▸ Aim of the task
Condense the paragraph of the essay on collecting strangers that begins "Every now and then" into a short bulleted list that keeps its main facts.

▸ Quoted passage
[Start of section]
Collecting Strangers

Every now and then I’ll hear a snatch of conversation in passing, and if it’s interesting enough, or makes me smile, I’ll write it down in my phone (yes, hello, I’m a millennial) and jot a few notes about the speaker. It’s a fun, if admittedly kind of creepy hobby and it’s a great way of teaching yourself how to write natural dialogue and how to describe real people – not just idealised or stereotyped characters you’ve pulled from your head.

For example, here are the notes I took on my trip to the United Kingdom and Paris last year, exactly as I wrote them at the time (I won’t even fix the grammar or formatting in a very painful act of commitment to authenticity):

In Hay book shop, skinny white guy with skull tattoos peeping out the back of his t-shirt ‘have you got anything on skeletons, skulls… the head? Like, the anatomy of the face?’ Barely concealing amusement, conservative looking worker with round specs ‘let me show you to our biology section.’

Edinburgh: ‘Nerd alert, I used to have a character in Everquest who was a dwarf cleric healer…’ A large ginger American woman. At that age where she could have been 29 or 45.

London: a tall, skinny man in business shirt and slacks, on the phone: ‘…when I was a boy you used to be able to get a naughty pen…’

London, Euston: three little girls, two brown, one white, running out of Accessorize brandishing socks at their parents. ‘Only eight pound!’ says one. ‘Now we have matching socks!’ says another.

London, Covent Garden: a late twenties brunette in a shop on the phone, flipping through cards without seeing any of them. Stressed, breathless, talking quickly. ‘I’m one-hundred per cent sure, in that way you can never be one hundred percent sure of anything in these situations, that it wasn’t my fault.’ Tears welling, work related.

Observed: Disneyland Paris, food court. Little girl in full cinderella costume on the floor trying to do the worm with her Buzz Lightyear brother(?). Neither succeeds. Both giggling.

Observed: outside Disneyland Paris, the toilets. An early teen boy (French) visibly uncomfortable with having to hold his sister’s Elsa doll. He proceeds to smash his brother repeatedly in the head with it. Sister (6sih, brunette, dressed as Elsa) is upset on returning to find her now bedraggled doll. Snatches it back. Brother looks sheepish.

Five of these make me smile, two make me sad. All of them teach me something – about people, about the world, and about the way I think and write.

It also gives you something to do when you have to take public transport and you’ve forgotten your headphones. Give it a go! And feel free to leave any of your own favourite strangers in the comments.
[End of section]
(Stored data entries)
[Start of section]
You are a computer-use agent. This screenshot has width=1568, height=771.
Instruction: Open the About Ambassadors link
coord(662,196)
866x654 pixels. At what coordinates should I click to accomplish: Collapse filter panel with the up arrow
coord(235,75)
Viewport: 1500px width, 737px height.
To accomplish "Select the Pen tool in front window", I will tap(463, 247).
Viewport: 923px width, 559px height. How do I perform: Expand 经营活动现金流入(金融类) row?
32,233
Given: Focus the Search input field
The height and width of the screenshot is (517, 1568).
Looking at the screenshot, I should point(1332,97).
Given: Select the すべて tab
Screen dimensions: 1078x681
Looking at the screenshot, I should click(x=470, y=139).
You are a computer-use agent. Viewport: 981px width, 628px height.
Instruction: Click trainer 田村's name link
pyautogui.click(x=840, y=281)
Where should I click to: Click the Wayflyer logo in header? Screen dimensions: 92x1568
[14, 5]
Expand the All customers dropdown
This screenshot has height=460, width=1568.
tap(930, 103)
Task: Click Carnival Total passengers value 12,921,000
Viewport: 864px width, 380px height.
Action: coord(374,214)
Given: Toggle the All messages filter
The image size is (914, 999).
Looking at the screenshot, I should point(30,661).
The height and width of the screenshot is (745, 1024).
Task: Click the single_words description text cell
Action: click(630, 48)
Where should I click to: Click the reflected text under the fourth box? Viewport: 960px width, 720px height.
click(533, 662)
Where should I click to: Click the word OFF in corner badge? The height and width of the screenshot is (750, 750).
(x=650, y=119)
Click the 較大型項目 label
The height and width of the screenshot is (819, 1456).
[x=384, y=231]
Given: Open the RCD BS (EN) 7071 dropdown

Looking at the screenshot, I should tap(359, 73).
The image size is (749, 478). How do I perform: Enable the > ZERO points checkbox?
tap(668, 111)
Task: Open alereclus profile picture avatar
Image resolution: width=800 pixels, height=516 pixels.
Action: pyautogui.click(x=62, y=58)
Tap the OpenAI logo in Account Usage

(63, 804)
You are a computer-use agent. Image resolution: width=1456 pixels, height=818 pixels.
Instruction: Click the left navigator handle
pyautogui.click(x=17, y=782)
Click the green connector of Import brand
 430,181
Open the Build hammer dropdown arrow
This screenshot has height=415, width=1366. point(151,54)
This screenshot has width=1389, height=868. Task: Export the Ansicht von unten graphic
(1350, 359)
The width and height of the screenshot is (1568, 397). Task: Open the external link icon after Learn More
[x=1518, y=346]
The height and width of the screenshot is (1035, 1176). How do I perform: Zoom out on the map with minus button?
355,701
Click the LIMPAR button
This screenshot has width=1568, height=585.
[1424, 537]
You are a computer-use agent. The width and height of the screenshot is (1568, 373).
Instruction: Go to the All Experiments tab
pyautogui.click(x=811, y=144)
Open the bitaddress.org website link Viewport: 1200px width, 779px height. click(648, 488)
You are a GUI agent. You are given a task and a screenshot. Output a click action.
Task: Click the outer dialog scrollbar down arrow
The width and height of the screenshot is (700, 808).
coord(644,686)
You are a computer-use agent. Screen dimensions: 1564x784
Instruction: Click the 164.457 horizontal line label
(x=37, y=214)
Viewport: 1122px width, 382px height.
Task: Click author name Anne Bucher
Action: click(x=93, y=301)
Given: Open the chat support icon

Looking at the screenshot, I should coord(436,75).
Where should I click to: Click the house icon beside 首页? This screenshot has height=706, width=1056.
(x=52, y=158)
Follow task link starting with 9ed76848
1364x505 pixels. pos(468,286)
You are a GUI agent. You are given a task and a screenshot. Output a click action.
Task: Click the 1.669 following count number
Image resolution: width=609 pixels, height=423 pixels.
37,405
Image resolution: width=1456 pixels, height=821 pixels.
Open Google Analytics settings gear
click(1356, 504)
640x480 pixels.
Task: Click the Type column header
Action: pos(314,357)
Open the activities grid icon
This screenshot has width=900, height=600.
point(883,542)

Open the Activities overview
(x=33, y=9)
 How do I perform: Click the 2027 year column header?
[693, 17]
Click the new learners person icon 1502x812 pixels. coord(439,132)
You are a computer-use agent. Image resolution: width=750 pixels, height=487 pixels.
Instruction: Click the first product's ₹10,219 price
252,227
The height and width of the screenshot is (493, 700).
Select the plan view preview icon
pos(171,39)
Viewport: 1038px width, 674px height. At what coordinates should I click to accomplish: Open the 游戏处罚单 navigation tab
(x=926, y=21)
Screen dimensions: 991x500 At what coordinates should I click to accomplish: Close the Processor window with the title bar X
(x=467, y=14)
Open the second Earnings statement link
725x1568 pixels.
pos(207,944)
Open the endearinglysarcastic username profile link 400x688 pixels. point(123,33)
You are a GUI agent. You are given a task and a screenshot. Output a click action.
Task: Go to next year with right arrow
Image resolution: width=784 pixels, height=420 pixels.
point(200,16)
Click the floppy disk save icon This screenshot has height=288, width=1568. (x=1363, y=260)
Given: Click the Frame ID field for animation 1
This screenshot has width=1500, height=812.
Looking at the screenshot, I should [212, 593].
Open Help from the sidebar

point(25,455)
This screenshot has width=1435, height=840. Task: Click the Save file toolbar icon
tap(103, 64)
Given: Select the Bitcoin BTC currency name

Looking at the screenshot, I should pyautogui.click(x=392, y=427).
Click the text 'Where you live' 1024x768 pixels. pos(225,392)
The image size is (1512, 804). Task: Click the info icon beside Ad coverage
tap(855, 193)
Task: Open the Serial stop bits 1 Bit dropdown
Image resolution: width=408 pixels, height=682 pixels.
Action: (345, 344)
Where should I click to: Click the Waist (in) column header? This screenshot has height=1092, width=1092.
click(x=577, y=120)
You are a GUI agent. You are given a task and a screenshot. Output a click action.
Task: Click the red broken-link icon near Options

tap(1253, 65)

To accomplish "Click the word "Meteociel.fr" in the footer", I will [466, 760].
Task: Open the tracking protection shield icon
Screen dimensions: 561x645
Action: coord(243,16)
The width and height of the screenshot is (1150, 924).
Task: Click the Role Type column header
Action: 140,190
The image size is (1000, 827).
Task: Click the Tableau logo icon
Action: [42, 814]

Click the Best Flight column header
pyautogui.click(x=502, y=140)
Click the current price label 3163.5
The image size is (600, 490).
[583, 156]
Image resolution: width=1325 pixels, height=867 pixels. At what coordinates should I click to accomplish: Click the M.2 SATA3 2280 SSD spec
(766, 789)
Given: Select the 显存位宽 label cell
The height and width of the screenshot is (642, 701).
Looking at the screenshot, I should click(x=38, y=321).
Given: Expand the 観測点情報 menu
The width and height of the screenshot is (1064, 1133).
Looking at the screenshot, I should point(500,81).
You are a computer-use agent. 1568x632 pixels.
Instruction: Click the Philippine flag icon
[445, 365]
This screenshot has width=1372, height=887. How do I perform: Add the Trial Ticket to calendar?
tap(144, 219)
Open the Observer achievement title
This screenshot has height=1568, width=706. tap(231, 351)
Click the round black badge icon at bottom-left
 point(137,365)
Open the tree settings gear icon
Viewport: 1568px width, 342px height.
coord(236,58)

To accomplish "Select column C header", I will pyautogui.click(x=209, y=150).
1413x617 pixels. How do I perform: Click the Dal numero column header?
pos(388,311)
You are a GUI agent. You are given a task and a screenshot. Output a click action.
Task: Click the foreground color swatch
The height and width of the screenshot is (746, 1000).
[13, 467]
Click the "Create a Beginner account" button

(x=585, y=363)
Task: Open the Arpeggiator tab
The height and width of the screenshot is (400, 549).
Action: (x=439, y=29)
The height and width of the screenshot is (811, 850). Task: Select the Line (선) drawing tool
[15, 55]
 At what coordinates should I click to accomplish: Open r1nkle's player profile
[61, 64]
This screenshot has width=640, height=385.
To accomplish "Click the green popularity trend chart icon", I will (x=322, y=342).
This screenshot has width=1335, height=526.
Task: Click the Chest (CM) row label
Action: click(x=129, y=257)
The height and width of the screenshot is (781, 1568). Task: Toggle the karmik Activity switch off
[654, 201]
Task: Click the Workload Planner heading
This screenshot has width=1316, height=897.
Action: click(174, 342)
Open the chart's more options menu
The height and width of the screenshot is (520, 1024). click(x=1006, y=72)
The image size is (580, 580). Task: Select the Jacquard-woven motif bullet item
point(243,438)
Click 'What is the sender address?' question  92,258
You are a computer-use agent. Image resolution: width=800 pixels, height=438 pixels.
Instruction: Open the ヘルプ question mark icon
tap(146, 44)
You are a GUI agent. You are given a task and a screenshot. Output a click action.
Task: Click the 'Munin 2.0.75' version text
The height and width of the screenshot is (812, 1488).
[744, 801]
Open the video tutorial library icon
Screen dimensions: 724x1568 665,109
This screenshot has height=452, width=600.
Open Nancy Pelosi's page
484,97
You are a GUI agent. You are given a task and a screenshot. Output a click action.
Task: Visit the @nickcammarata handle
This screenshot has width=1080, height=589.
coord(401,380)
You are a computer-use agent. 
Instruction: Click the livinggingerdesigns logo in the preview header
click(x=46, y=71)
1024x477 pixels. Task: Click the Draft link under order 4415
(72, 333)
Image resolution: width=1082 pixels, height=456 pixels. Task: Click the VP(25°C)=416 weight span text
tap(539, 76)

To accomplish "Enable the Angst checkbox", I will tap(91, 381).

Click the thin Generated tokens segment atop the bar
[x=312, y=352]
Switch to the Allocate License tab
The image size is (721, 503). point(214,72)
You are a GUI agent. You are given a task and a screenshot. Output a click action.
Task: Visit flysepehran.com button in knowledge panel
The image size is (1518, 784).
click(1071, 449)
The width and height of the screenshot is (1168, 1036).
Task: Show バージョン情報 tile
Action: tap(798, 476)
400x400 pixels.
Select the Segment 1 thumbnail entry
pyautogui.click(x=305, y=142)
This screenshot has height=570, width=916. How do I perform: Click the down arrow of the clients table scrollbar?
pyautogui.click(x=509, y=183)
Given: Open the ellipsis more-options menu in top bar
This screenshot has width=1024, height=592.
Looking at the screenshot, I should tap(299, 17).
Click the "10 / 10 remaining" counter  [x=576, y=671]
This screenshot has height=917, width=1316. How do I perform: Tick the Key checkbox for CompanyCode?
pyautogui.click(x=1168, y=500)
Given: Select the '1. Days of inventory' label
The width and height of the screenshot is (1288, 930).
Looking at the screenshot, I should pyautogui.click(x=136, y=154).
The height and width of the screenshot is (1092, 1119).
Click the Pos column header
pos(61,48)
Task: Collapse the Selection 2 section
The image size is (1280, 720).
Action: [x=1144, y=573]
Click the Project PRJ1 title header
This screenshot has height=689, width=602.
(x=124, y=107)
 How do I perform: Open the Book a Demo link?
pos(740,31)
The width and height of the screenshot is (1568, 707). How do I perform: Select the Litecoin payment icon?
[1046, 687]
[End of section]
▸ Exercise answer
- The writer occasionally overhears fragments of conversation and, when one is interesting or amusing, records it on a phone along with a few notes about the speaker.
- The writer describes this as an enjoyable, if somewhat creepy, hobby.
- It teaches how to write natural dialogue.
- It also teaches how to describe real people rather than idealized or stereotyped characters drawn from imagination.